Tranquilidade e conforto
O projeto tem vindo a crescer exponencialmente e há imenso trabalho pela frente. A página no Facebook, por exemplo, já conta com mais de 5000 seguidores. Uma das curiosidades é o facto de esta associação envolver a população em geral e de conseguir ocupar os tempos livres dos seniores. “Temos senhoras que são verdadeiras ‘mestres’ em croché, e temos recebido um feedback muito positivo pelo facto de sentirem que estão a ajudar estes bebés”, explica Clara.
Constança Cordeiro Ferreira, diretora do Centro do Bebé, terapeuta de bebés e Conselheira de Aleitamento Materno da Organização Mundial da Saúde e da Unicef, foi a escolha natural para ser madrinha deste projeto. “Foi ela que, com uma simples publicação no Facebook e que teve quase 10 mil likes, desencadeou uma avalanche de contactos importantes. Como poderíamos escolher outra pessoa?”, foca a presidente.
Para a terapeuta, foi “um orgulho” aceitar este convite. “De facto, foi com muita ternura que tomei conhecimento destes polvinhos que ‘abraçam’ os bebés prematuros, numa altura tão importante e frágil das suas vidas. Acredito verdadeiramente que o conforto e toda a ajuda que possa ser dada aos bebés nesta fase podem ser significativos na forma como ultrapassam os desafios da prematuridade com mais sucesso e resiliência. O facto de os polvinhos serem elaborados manualmente, por parte de voluntários que doam o seu tempo e materiais a esta causa, torna-os ainda mais especiais”, diz.
Para quem está habituada a trabalhar com bebés diariamente, o desafio da prematuridade tem também impacto neste projeto em particular. “Um bebé prematuro termina a sua gestação fora do útero, num ambiente controlado de uma incubadora, mas onde o toque (o primeiro sentido a desenvolver-se ainda dentro do útero) vai ter um papel fundamental. Os prematuros passam por desafios complexos, são muito manipulados, passam por muitas intervenções e o conforto sensorial é fundamental, não só pelo contacto pele a pele, com o pai ou a mãe, mas sempre e em todos os casos em que seja possível. Neste caso, a presença destes bonecos permite que o bebé agarre e brinque com os braços do polvo, mimetizando o que, muitas vezes, terá feito no útero materno com o cordão umbilical, por exemplo”, acrescenta.

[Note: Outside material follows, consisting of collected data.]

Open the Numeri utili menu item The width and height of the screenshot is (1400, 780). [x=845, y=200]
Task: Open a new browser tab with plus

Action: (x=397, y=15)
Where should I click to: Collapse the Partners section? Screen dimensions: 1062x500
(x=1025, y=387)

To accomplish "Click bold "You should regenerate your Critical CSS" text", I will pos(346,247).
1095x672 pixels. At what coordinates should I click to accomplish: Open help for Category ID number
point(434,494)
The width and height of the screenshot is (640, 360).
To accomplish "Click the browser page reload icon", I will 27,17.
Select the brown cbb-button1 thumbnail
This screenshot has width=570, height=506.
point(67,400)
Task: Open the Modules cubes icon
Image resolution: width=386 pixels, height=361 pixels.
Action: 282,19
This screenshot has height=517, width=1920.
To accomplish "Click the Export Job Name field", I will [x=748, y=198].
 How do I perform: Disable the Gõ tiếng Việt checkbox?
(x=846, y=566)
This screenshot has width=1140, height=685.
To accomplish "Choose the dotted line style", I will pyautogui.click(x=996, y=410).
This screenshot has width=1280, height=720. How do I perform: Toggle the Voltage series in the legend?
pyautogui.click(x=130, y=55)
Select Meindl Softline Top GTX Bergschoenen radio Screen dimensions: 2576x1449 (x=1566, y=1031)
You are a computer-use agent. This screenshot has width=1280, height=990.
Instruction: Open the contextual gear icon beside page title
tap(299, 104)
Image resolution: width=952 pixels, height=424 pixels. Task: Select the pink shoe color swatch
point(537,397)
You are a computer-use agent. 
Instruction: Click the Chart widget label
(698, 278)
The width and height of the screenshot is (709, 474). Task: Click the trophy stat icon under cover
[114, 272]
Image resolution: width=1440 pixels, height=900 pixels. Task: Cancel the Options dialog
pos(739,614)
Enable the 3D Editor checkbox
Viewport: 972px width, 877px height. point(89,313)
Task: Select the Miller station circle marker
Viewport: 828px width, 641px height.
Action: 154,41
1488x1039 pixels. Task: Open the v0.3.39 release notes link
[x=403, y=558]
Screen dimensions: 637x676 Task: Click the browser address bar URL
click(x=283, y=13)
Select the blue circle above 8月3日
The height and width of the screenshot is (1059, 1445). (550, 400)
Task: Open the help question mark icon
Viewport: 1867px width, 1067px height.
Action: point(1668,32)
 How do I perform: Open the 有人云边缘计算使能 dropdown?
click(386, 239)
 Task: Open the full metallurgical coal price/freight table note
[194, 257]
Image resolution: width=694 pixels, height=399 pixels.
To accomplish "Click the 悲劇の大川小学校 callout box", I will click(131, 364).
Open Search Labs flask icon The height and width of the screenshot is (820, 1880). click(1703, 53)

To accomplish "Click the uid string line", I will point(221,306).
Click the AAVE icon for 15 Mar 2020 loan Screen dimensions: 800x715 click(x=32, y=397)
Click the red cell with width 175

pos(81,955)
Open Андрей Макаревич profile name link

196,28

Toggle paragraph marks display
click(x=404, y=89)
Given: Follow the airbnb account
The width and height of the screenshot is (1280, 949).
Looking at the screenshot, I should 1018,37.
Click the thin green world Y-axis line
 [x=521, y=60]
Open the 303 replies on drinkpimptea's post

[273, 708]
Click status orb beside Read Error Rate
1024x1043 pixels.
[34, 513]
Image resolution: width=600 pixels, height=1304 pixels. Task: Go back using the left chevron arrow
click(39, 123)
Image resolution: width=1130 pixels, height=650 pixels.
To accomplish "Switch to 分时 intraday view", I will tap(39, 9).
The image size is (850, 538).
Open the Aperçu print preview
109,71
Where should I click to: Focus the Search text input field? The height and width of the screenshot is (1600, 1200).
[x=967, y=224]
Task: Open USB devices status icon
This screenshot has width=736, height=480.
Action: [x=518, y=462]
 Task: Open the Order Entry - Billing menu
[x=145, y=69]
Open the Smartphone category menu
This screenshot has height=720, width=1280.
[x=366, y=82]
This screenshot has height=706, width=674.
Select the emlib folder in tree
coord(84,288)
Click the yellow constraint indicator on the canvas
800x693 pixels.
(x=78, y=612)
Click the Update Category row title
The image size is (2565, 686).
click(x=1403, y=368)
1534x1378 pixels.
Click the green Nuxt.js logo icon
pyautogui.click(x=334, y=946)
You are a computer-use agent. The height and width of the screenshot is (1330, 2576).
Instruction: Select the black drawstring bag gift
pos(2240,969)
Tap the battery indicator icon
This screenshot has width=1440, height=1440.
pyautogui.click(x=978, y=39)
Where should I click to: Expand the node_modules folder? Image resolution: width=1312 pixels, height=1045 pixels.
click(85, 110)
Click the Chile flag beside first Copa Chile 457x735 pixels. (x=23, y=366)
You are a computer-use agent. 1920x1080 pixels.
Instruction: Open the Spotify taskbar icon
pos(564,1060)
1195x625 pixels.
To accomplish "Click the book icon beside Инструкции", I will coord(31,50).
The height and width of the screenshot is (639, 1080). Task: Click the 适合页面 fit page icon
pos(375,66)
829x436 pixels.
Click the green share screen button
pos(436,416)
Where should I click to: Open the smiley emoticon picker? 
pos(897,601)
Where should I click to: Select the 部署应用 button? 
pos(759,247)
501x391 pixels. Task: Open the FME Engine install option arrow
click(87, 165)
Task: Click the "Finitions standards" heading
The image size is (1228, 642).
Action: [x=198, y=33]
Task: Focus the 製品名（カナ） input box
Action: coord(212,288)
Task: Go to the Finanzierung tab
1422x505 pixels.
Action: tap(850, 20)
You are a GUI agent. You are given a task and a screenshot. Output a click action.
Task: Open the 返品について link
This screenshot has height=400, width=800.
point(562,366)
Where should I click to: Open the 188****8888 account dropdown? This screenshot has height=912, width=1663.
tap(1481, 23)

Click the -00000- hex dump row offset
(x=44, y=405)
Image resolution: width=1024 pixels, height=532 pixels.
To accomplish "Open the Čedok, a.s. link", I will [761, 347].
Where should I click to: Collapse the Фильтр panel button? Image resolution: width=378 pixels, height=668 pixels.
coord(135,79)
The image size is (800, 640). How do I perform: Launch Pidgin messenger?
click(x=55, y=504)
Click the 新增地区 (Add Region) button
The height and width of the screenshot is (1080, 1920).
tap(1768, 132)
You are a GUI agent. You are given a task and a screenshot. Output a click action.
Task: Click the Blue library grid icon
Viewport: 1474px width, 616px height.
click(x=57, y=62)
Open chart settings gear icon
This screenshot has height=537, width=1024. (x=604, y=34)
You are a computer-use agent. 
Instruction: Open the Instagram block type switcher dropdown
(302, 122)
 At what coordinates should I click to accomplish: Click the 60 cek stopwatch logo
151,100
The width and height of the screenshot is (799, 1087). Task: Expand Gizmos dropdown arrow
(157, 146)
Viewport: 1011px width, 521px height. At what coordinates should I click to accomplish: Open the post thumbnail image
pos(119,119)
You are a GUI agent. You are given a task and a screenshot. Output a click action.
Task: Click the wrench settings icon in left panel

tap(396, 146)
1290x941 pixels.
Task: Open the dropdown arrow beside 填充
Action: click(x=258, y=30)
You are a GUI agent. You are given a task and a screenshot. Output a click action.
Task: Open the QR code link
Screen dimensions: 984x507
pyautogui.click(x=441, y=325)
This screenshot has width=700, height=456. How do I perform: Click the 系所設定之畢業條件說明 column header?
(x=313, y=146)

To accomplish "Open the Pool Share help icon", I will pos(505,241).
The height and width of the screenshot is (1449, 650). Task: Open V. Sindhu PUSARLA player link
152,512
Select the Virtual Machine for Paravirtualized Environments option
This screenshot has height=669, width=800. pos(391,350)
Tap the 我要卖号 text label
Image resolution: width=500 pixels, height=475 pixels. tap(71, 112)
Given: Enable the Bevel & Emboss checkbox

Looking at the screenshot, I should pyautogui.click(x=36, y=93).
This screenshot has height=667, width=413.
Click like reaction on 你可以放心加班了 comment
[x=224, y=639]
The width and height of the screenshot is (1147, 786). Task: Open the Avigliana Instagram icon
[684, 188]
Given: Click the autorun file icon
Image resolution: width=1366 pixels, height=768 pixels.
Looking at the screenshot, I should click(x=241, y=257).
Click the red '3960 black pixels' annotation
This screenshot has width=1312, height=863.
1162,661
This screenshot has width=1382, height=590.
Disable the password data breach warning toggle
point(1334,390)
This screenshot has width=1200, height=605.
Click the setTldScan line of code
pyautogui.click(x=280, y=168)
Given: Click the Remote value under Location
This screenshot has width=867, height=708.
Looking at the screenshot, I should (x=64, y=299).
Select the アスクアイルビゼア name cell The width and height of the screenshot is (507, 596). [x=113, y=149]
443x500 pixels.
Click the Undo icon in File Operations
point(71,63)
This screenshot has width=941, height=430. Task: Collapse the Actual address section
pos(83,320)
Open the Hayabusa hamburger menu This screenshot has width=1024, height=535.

Constança vai mais longe ao referir que estes polvos são “um raio de esperança e alegria para pais e profissionais. Tudo o que possa aumentar o bem estar destes bebés vai ter um potencial importante para o manter tranquilo e mais confortável”.
Reunir vários voluntários
No próximo dia 24 de março, a Associação Migos vai realizar o primeiro encontro de voluntários, na Casa Qui, Casa dos Direitos Sociais, em Lisboa [Rua Ferreira de Castro], para comemoração do primeiro ano do projeto e para que os voluntários se conheçam pessoalmente e troquem ideias desta experiência conjunta.
Pontualmente, sempre que são feitos pedidos, são realizados workshops de três horas e meia que ensinam a confecionar polvos, a um mínimo de dez participantes. Organizam-se também encontros semelhantes sempre que o projeto trabalha com algumas instituições de idosos.